Site Scan for ArcGIS, powered by the SURE for ArcGIS meshing engine, is a powerful cloud-based tool for quickly generating accurate, city-wide photorealistic 3D meshes. Site Scan ingests imagery taken by drones and uses a photogrammetric process to turn those images into 2D and 3D data products. These data products can be used not only for updating basemap imagery, but now with the enhanced 3D meshing technology, these datasets can be used to create a digital twin of a city in a low-cost time effective manner.
To test this, Esri and Esri business partner, Wingtra, began a proof of concept: use the WingtraOne Gen II to map a large section of Zurich, Switzerland, and process the data in Site Scan for ArcGIS using the newly integrated SURE meshing engine.
Collecting drone imagery to create these digital twins requires camera angles and fields of view that not only have enough overlap but also capture the facades of any vertical buildings or natural features. This ensures that the meshing engine has enough texture and detail information so that the models generated are complete and high resolution.
Using the Site Scan flight app and a supported quadcopter, the best flight mode to use is “Crosshatch Survey.” This flight mode creates a north-south-east-west flight pattern with the camera angle defaulting to 35 degrees. These flight paths allow better reconstruction of the 3D data because every other flight line is looking in the same direction creating a stereo effect that enhances the reconstruction.
When capturing a large area, it can be more efficient to use an airplane-style aircraft vs. a quadcopter. Wingtra has just announced the next generation of their VTOL, or “vertical take-off and landing” aircraft, the “WingtraOne Gen II.” This vehicle has an upgraded camera that is mounted at an oblique angle combined with a wide field-of-view lens to capture the facades of the structures of the city without requiring multiple passes.
The flights over Zurich were planned over eight sections. Data acquisition was completed in only six hours of flight time.
After the flights were completed, the first step was to post-process the GPS data using a “post processed kinematic,” or “PPK,”method and geotag the raw images taken using this higher-accuracy location information.
After the images’ GPS information was updated, the images were uploaded to Site Scan for ArcGIS for processing. Each flight section was uploaded separately. These sections can either be merged to be processed together or kept separate to be brought together after processing into a single map or 3D scene. Ground control points, or “GCPs,” were added and tagged as checkpoints to verify the accuracy of the PPK GPS data after processing.
Each section was processed simultaneously in the cloud, thanks to elastic processing capabilities that allow each dataset to process in parallel with the other datasets. A city’s worth of datasets were processed and available within hours of uploading.

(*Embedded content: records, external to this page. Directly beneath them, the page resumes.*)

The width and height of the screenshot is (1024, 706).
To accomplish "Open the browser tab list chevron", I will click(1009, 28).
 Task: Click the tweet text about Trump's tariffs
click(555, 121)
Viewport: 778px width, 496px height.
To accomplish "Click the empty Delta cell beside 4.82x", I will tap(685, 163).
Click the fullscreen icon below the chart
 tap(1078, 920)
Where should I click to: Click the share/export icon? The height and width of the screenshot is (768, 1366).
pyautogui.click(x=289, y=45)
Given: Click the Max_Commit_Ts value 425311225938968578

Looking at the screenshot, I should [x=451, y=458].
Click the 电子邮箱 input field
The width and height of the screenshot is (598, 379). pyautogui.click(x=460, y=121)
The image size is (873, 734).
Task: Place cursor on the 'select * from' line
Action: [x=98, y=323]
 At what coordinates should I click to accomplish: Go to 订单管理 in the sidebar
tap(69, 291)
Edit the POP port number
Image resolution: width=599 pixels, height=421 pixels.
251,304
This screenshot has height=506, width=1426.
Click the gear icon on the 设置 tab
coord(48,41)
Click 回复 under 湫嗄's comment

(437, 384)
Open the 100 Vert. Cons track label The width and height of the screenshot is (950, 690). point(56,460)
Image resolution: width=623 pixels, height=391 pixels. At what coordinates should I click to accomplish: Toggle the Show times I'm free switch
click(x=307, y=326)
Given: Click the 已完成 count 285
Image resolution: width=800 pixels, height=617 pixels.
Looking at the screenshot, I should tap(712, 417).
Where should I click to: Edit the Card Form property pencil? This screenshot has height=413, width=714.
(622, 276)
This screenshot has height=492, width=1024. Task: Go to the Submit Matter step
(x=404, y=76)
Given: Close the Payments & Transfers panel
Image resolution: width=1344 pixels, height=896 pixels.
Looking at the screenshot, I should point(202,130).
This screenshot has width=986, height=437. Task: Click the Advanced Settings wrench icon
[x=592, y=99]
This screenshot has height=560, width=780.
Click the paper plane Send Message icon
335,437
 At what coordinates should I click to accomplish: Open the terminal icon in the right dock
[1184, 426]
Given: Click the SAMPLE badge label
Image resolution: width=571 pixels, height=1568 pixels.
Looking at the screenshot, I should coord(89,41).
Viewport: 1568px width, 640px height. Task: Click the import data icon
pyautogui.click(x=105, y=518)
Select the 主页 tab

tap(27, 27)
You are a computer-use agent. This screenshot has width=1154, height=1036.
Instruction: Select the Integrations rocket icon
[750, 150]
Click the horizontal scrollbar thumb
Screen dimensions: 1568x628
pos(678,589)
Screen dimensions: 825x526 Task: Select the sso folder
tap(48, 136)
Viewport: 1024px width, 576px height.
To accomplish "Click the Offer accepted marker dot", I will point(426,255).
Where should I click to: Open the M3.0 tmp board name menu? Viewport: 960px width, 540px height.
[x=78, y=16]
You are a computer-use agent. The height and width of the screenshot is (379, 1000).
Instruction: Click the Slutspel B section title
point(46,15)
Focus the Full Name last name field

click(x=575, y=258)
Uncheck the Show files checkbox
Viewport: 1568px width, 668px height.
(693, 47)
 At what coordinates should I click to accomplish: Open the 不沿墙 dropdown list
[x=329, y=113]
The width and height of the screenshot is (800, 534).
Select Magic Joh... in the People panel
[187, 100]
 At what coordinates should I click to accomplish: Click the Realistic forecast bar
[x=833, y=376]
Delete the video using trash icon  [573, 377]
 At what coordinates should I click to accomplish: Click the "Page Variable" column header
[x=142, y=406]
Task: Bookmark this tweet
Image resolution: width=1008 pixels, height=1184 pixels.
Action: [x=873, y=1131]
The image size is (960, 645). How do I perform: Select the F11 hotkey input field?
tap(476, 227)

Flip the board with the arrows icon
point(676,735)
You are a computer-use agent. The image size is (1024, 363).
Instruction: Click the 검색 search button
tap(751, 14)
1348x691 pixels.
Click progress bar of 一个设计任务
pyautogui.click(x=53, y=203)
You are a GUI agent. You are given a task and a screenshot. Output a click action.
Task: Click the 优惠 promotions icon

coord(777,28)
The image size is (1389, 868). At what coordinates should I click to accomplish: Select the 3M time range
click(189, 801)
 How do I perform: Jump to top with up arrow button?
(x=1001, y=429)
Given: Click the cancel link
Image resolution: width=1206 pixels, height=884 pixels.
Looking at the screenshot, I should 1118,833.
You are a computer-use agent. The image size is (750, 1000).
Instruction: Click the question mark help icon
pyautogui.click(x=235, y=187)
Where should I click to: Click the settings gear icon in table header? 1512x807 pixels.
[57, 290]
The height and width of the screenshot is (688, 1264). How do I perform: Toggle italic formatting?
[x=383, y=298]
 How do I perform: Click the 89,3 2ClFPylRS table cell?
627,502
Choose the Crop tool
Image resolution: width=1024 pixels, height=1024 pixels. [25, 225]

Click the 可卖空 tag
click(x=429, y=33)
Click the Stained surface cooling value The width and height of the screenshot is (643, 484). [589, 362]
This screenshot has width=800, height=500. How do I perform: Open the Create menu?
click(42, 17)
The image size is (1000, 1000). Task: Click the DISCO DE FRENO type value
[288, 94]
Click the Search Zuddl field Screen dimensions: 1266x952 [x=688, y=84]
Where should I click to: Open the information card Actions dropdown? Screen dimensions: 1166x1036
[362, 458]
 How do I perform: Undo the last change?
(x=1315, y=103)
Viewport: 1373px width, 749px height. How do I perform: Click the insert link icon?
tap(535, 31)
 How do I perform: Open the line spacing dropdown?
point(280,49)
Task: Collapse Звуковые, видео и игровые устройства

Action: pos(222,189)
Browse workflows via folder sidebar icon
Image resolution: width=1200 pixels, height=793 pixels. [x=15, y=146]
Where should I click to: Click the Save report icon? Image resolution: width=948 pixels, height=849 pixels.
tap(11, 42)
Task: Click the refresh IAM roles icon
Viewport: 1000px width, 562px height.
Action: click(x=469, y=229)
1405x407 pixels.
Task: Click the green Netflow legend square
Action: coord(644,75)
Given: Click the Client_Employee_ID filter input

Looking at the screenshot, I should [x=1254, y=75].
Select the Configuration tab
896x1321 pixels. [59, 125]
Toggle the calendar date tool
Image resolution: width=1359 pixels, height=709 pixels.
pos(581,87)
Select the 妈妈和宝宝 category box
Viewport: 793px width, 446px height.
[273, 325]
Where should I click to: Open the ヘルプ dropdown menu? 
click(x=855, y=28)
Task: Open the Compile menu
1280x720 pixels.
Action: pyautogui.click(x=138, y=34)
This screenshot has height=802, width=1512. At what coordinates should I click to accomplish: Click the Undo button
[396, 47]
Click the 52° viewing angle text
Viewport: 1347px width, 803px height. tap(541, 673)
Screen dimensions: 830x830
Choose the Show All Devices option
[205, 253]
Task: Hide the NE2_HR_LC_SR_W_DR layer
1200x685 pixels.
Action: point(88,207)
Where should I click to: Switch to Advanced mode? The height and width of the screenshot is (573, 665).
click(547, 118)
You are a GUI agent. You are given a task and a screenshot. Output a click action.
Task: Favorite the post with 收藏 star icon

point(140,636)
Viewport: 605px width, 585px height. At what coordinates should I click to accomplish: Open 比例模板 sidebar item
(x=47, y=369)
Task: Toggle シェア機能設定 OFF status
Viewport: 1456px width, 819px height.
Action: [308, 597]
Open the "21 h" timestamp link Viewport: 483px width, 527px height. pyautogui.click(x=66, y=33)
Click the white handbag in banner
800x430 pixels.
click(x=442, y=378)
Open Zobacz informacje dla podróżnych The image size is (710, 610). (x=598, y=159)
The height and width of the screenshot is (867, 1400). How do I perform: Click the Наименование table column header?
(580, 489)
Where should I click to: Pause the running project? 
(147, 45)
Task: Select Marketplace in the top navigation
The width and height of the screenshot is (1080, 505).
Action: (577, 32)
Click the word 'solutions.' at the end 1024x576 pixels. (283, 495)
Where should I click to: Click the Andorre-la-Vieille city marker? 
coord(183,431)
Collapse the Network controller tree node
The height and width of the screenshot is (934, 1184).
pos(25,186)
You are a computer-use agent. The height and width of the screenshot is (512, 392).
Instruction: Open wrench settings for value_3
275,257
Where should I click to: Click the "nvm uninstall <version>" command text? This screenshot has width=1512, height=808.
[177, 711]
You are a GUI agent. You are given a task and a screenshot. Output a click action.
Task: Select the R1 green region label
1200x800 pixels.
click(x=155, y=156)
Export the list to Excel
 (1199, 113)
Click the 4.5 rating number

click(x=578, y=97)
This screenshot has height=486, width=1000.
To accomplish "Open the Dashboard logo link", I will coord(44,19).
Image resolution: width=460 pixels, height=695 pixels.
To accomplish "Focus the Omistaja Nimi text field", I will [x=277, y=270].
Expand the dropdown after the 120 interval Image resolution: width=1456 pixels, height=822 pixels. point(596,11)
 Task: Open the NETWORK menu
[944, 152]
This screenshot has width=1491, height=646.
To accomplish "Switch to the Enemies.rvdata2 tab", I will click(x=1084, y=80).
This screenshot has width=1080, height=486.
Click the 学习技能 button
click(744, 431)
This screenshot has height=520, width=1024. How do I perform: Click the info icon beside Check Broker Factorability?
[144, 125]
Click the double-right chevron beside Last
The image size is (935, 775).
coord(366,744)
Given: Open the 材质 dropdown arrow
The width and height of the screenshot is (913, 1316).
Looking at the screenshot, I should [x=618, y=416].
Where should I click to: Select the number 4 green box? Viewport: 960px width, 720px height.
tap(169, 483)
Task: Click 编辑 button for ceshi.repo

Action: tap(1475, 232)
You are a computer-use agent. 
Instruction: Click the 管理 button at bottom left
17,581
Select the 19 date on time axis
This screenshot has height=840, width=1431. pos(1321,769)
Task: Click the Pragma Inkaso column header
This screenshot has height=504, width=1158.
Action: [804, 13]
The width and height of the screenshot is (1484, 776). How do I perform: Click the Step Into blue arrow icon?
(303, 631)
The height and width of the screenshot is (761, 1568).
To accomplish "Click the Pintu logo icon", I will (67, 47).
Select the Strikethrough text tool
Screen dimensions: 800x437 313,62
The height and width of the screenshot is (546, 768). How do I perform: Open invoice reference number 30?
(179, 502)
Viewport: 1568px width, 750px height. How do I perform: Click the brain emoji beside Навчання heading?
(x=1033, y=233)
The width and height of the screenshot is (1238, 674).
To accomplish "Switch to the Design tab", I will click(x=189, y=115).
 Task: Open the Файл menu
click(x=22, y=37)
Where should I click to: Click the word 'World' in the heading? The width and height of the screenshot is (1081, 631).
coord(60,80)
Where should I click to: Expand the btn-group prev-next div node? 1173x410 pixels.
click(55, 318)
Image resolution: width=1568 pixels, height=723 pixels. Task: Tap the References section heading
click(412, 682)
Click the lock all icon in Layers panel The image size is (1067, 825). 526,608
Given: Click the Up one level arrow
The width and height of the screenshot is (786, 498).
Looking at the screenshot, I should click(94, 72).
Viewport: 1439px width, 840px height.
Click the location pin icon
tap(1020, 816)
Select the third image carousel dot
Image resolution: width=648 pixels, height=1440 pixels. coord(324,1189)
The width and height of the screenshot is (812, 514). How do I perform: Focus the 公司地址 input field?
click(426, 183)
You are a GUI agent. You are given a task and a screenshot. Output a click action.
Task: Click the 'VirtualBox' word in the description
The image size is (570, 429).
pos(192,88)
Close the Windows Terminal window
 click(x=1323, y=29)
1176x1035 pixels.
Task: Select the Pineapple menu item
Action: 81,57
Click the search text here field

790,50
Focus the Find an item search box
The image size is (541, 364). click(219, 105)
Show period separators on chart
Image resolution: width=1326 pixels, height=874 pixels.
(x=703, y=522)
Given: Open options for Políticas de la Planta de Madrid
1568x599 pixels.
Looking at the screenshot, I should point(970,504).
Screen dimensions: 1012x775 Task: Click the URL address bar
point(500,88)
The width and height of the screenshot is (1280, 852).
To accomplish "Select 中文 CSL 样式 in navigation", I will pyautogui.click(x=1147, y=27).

The resulting datasets of the city are quite large due to the high-resolution Wingtra imagery. It would be impractical to download these datasets to a local machine only to re-upload to ArcGIS Online or an Enterprise Portal.
For this reason, Site Scan includes a direct-publish button. This button automates the creation of hosted layers directly from Site Scan to Online or Portal. For the Zurich datasets, simply clicking this button and directing the publishing task to a folder and/or group was all that was needed to add the data to the ArcGIS organization. These 3D meshes can be brought into a Scene to allow high-definition streaming of this data over the internet that is so lightweight it can even be viewed on a mobile device.
Mapping an entire city at the resolution Zurich was mapped was a daunting task in the not-to-distant past. Technological advancements in drone technology with the latest generation of the WingtraOne VTOL combined with image processing in the cloud with Site Scan for ArcGIS makes a project like this a single and simple workflow: capture, process, and share.